### [WORK TO COMPLETE]
Copy out the records word for word, beginning at the line containing "You are a computer-use agent. The width" and continuing through the last line of the records.

### [EXERCISE INPUTS]

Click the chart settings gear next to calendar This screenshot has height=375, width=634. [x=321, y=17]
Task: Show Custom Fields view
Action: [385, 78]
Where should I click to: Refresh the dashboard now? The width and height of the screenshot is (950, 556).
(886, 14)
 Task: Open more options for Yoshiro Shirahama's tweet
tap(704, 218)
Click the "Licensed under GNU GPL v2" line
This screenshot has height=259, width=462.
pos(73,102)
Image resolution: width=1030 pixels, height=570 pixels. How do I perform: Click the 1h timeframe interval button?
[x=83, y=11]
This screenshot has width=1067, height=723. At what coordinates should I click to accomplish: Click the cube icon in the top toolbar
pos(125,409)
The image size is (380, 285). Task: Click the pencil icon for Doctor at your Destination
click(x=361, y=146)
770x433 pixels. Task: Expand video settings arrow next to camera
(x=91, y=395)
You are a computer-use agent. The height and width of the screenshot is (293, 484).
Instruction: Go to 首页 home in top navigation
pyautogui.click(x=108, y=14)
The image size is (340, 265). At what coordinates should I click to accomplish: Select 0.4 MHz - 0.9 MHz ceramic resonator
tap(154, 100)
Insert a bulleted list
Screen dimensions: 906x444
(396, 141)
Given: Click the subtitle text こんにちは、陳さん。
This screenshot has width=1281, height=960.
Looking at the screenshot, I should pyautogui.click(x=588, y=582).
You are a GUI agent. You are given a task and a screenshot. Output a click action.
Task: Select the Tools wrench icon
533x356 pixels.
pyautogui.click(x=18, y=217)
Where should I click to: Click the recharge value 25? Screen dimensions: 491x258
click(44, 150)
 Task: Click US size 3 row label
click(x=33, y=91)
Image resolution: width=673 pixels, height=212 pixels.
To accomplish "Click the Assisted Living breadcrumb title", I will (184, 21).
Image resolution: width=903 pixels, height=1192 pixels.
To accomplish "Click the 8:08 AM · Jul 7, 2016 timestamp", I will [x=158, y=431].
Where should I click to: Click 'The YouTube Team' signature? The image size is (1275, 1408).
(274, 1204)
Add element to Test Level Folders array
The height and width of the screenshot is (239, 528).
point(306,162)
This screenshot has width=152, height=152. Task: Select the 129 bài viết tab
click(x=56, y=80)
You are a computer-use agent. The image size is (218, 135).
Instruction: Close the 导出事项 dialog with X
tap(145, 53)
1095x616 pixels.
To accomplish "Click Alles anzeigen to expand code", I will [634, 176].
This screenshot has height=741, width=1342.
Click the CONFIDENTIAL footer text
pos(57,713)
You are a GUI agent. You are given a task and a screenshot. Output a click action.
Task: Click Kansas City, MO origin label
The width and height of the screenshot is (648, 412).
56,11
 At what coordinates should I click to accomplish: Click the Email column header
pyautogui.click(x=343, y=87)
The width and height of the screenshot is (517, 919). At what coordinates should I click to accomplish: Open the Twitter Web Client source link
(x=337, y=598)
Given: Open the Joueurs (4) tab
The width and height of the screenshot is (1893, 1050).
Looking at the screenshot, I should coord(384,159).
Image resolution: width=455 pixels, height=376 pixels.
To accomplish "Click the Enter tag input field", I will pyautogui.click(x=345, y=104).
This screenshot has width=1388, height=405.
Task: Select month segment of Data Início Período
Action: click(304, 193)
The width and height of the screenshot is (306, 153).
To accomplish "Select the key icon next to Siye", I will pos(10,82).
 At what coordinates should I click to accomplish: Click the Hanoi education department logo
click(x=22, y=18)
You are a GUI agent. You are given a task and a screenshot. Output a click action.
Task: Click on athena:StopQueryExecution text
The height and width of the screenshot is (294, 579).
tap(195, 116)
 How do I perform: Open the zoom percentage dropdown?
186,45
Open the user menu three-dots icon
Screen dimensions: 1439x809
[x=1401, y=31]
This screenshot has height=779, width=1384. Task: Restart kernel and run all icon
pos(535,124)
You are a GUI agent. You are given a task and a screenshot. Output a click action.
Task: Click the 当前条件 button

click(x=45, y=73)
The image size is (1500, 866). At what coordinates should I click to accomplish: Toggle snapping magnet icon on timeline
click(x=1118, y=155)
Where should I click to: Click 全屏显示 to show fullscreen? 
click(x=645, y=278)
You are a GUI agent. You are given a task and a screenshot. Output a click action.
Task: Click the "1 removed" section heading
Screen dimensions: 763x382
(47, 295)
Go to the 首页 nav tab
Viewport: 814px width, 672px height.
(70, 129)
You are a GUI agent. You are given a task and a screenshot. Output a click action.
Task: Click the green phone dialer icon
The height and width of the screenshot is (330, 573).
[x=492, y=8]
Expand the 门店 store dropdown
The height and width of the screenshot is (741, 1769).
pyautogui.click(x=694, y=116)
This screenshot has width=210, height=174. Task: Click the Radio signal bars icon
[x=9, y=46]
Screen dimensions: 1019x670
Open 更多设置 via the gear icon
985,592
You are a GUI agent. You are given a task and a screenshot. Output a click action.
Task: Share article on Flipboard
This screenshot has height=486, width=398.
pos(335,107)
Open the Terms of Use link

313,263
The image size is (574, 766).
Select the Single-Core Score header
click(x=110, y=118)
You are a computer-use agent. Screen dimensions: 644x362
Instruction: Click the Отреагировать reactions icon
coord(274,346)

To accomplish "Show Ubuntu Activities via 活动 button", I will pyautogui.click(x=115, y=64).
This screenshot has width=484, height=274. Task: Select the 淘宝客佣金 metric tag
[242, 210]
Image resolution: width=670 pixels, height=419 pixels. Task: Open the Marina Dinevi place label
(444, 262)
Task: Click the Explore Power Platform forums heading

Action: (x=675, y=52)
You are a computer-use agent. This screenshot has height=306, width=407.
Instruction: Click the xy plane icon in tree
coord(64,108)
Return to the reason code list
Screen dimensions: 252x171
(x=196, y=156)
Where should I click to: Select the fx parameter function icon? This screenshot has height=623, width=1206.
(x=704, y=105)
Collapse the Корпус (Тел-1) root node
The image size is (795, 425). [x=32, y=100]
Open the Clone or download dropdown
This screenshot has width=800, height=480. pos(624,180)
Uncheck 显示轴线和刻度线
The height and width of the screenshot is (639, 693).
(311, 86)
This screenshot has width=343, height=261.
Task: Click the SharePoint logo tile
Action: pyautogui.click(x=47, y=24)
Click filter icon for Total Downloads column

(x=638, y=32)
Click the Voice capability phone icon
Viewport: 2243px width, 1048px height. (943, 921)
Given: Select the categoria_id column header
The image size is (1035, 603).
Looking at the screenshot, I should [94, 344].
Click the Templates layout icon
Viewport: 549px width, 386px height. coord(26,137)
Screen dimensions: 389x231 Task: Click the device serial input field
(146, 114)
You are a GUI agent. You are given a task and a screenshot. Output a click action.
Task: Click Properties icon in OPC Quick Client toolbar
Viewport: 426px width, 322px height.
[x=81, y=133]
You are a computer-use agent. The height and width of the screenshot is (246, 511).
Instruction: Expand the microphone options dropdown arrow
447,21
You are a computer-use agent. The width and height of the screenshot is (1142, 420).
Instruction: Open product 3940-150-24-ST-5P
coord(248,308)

### [EXERCISE ANSWER]
You are a computer-use agent. The width and height of the screenshot is (1142, 420).
Instruction: Open product 3940-150-24-ST-5P
coord(248,308)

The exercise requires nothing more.